### Task material
↓
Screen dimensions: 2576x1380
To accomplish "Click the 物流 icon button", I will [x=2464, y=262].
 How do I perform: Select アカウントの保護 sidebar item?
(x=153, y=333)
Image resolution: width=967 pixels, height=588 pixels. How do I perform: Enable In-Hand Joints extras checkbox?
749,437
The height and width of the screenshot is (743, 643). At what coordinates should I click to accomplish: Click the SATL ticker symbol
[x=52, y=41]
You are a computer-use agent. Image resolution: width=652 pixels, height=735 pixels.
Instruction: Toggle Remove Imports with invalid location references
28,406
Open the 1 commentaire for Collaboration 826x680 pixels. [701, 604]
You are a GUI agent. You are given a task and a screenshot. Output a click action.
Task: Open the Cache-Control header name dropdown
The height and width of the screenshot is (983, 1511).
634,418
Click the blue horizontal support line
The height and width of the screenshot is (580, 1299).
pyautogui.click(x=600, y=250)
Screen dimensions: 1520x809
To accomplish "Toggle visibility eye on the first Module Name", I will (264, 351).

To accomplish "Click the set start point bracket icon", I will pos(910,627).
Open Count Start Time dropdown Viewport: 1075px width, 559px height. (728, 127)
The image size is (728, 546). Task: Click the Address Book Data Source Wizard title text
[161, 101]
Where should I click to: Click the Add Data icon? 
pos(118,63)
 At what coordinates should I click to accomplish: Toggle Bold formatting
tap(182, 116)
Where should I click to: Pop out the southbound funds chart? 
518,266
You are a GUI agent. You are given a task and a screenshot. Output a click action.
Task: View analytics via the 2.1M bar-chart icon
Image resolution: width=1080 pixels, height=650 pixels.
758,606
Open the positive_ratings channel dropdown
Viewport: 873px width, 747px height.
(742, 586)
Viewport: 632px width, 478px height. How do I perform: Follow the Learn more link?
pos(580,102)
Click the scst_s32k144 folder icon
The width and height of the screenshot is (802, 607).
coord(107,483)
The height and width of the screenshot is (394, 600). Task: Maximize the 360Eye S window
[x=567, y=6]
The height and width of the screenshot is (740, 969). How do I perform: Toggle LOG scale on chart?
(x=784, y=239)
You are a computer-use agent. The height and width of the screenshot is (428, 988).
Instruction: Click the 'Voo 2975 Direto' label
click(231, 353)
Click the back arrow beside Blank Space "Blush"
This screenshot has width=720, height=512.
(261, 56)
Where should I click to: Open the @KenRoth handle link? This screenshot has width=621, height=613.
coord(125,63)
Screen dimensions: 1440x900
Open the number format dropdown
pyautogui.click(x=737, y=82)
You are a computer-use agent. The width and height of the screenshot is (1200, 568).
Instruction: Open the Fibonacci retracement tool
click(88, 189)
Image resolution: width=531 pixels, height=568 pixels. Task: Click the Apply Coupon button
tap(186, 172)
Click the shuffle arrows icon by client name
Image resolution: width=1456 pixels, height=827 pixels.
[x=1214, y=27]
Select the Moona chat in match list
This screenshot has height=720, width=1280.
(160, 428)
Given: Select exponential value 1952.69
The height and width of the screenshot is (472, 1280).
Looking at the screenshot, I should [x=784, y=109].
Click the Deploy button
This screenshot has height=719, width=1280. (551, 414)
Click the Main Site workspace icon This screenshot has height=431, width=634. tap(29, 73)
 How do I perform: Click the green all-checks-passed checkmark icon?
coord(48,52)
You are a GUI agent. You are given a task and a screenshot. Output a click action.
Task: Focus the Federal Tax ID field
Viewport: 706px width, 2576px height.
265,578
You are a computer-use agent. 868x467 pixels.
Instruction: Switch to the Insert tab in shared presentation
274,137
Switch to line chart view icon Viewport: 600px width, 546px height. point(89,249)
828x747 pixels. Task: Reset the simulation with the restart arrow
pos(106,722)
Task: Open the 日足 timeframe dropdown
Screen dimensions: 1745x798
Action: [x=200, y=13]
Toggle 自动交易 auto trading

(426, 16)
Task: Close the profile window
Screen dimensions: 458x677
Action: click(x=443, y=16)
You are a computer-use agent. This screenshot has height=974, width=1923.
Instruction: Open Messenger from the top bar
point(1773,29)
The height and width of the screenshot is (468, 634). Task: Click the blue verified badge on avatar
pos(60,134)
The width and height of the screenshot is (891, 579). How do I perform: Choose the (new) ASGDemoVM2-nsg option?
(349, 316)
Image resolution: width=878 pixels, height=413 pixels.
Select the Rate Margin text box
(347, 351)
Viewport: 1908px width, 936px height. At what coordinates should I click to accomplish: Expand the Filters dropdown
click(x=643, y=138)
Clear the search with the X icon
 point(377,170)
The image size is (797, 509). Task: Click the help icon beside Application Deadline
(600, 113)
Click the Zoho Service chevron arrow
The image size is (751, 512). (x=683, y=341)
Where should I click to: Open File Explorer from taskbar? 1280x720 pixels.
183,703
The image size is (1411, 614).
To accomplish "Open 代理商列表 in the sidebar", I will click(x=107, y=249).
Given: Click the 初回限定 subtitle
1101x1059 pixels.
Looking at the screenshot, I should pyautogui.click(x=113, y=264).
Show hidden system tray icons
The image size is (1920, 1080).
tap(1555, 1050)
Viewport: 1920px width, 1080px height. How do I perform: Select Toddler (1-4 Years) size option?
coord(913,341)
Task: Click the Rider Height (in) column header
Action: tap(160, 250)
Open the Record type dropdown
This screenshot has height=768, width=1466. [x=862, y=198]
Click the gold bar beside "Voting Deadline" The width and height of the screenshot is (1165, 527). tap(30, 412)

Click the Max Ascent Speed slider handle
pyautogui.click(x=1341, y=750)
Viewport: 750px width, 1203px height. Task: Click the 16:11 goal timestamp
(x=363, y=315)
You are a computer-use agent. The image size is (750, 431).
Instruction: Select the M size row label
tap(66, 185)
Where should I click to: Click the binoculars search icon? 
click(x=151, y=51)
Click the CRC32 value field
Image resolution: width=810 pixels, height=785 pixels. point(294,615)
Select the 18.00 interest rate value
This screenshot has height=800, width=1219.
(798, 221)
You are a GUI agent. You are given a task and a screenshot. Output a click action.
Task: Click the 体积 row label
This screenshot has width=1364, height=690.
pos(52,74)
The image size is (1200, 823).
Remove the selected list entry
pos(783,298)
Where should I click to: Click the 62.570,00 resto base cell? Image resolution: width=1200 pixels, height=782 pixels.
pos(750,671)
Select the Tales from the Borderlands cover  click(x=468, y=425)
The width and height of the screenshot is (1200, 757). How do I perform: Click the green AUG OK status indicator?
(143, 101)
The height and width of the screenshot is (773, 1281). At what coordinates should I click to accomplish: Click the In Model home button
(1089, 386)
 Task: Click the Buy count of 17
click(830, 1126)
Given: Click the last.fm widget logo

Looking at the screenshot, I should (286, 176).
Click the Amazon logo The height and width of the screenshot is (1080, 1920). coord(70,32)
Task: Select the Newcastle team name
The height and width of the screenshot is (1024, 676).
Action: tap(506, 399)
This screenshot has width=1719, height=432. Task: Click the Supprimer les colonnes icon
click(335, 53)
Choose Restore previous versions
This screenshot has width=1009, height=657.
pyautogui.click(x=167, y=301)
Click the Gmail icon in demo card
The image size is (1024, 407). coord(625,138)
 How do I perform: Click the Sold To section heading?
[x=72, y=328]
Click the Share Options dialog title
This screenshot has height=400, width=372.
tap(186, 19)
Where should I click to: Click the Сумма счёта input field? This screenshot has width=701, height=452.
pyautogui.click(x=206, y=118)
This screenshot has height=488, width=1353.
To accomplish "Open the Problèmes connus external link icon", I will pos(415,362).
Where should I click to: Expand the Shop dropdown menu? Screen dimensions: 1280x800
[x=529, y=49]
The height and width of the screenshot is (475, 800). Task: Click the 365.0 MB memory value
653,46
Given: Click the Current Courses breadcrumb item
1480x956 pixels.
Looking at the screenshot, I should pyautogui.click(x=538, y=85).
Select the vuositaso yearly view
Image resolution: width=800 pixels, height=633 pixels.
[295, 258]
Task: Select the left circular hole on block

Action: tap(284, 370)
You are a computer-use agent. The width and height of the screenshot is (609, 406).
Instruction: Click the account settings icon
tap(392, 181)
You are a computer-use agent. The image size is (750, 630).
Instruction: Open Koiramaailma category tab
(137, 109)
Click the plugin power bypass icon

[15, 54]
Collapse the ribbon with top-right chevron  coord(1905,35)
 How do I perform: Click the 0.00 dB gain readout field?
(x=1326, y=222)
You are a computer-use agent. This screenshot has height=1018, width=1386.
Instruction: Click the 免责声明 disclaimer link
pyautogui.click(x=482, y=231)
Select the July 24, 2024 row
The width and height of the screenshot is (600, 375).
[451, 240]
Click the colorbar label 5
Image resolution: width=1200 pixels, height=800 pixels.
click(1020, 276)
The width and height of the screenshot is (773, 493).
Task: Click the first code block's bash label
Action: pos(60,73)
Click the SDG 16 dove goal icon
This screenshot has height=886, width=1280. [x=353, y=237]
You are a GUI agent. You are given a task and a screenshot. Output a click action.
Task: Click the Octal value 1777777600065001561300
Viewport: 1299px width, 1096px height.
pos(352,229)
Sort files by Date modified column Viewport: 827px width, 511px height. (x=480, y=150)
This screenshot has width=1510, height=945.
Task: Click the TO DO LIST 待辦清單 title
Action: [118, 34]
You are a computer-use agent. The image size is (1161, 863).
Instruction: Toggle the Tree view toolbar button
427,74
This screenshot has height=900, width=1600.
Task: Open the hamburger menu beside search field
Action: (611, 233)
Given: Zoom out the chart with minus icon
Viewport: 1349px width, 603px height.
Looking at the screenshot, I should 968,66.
↑
### Exercise
Quote the data above from the line containing "Where should I click to: Expand" to the line containing "Given: Click the Current", inclusive, and stop.

### Result for this exercise
Where should I click to: Expand the Shop dropdown menu? Screen dimensions: 1280x800
[x=529, y=49]
The height and width of the screenshot is (475, 800). Task: Click the 365.0 MB memory value
653,46
Given: Click the Current Courses breadcrumb item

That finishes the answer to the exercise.